16 Ocak 2019

Bütçe: Devlet için mi piyasa için mi?

2018 merkezi bütçe sonuçları açıklandı. 
TBMM’den geçen haliyle, hükümetin harcama yetkisi 762,7 milyar liraydı. Gelir tahmini ise, 696,8 milyar lira. Dolayısıyla Meclis’in verdiği açık/borçlanma yetkisi 65,9 milyar liraydı. 
Hükümet bu rakamları, geçen Eylül sonunda, Yeni Ekonomi Programını (YEP)açıklarken revize etti. Harcamalar 821,7 milyar lira, gelirler 749,6 milyar lira, açık 72,1 milyar lira olur dedi.
Oysa 2018 yılı için son rakamlar; harcamalarda 830,4 milyar lira, gelirlerde 757,8 milyar lira, bütçe açığında ise 72,6 milyar lira oldu.
Bu rakamların ardından Sayın Hazine ve Maliye Bakanı bütçe hedeflerinin tutturulduğunu söyledi.
Hangi hedeflerin? 


Görüldüğü gibi tutturulan Meclis’in verdiği hedef değil. TBMM’nin hükümete verdiği, bundan fazla gider yapma dediği, harcama yetkisi 53 milyar lira aşılmış. Hem de Meclis bu konuda yetki vermeden.
Bu aşımda, sosyal güvenlik için yapılan harcamalar, personel harcamaları, belediyelere yapılan aktarımlar, yatırım harcamaları ve dış borç faiz ödemelerindeki artışlar önemli rol oynamış.
Hükümetin harcama artışlarını önemsememesinin arkasında, gelirlerde görülen artışlar var.Gelirlerde deTBMM’de görüşülürken tahmin edilenden 61 milyar liralık fazla tahsilat var.Bu fazlalığın önemli bir bölümü TCMB ve kamu bankalarının temettü gelirleri, bedelli askerlik, vergi aflarından geliyor. 
Buna karşılık, dâhilde alınan KDV ve ÖTV gelirleri bütçe tahminin altında.
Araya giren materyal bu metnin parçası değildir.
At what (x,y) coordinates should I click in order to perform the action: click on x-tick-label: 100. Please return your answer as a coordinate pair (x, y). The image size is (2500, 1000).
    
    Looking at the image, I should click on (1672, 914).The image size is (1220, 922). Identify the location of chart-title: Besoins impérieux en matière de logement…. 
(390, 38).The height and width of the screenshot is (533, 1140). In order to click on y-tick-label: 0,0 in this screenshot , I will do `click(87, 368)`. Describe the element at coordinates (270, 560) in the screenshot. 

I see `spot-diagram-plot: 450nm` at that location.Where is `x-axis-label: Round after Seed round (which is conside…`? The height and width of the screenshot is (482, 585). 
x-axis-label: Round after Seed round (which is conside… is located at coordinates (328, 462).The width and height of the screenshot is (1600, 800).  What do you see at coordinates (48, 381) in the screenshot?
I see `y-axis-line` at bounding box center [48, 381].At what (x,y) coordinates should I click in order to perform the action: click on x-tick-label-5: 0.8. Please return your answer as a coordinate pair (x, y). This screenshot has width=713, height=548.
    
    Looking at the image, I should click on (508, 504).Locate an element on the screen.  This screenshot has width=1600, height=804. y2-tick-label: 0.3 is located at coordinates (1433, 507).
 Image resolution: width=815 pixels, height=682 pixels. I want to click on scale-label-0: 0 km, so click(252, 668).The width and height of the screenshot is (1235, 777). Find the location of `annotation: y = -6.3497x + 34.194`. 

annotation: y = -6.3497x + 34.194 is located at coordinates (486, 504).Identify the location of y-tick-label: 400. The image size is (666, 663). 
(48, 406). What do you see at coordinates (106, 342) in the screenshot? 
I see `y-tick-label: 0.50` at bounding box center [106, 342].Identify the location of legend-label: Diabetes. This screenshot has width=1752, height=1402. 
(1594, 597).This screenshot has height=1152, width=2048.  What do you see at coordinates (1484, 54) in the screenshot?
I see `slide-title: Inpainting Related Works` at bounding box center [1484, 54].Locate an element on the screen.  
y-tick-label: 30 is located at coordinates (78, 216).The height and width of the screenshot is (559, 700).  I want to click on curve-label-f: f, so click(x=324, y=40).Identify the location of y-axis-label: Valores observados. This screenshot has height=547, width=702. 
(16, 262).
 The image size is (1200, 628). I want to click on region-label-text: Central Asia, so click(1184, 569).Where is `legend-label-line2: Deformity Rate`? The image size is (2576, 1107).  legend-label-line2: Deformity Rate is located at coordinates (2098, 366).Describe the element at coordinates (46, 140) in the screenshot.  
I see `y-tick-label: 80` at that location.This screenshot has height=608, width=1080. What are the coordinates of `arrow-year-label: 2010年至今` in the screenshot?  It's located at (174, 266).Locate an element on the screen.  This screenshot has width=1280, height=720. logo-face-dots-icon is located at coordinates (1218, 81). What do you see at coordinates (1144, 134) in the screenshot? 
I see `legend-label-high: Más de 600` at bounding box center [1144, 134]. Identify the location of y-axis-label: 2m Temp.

Bunun en büyük nedeni geçen yılın son aylarında uygulanan indirimler ve ekonomideki yavaşlama sonucu, özellikle KDV tahsilatında görülen düşüş.
Örneğin dâhilde alınan KDV’nin tahakkuk/tahsilat oranı yüzde 43,4 olmuş. Diğer bir deyimle, tahakkuk eden 130 milyar liraya yakın KDV’nin sadece 56,4 milyarı tahsil edilebilmiş. Gerisi birilerinin cebinde kalmış.
Özet veriler, hükümetin sonbaharda açıkladığı hedeflere oldukça yaklaştığını gösteriyor.Açıkta küçük bir sapma var.
Bundan memnun olan piyasalar mali disiplin, büyüyen açık gibi söylemleri gündeme getirmediler. Piyasa oyuncuları, borç alıp/verme üzerinden hayatlarını idame ettikleri ve ortalama 40-45 günlük vadelerle işlem yaptıkları için, onların geçen eylülde yeniledikleri beklentileri karşılık buldu.
Dolayısıyla, yılbaşında milli gelirin yüzde 1,5’ğuna yakın olacağı tahmin edilen bütçe açığının, şimdi yüzde 2 civarında olacağı tahmin ediliyor. Bu değişim kurları ve/veya faizi çok etkilemedi.
Ancak, bir de işin, çağdaş demokrasilerin olmazsa olmazı, “bütçe hakkı” tarafı var. 
Yüce Meclis’in hükümete verdiği harcama yetkisi yıl içinde, ondan izin alınmadan aşılmış. Gelirler de arttığı için bütçe açığı çok aşırı büyümemiş. 
Oysa, TBMM’nin uygun gördüğü harcama sınırları içinde kalınmış olsaydı, artan gelirler sayesinde, 2018 yılı bütçesi 5 milyar lira açık verecekti. (Gelirler- yılsonu gerçekleşme = 757,8 milyar TL; harcamalar- TBMM’den geçen bütçe kanunu = 762,7 milyar TL). Böylelikle Hazine 70,3 milyar lira yeni borç almak durumunda kalmayacaktı.
Ekonominin zorda olduğu dönemde maliye politikasının, büyümeyi destekleyici harcama yapması, teorik olarak doğru olabilir. Ancak seçim öncesi piyasaları rahatlatmak için yapılan bu işlem, Gazi Meclis’in “bütçe hakkı”na saygı gösterilip ek bütçe çıkarılarak uygulansaydı daha demokratik olurdu. 
Ama borçlar bu kadar çok olunca, piyasaların beklentileri daha etkin oluyor ve "bütçe hakkı"ın önüne geçiyor.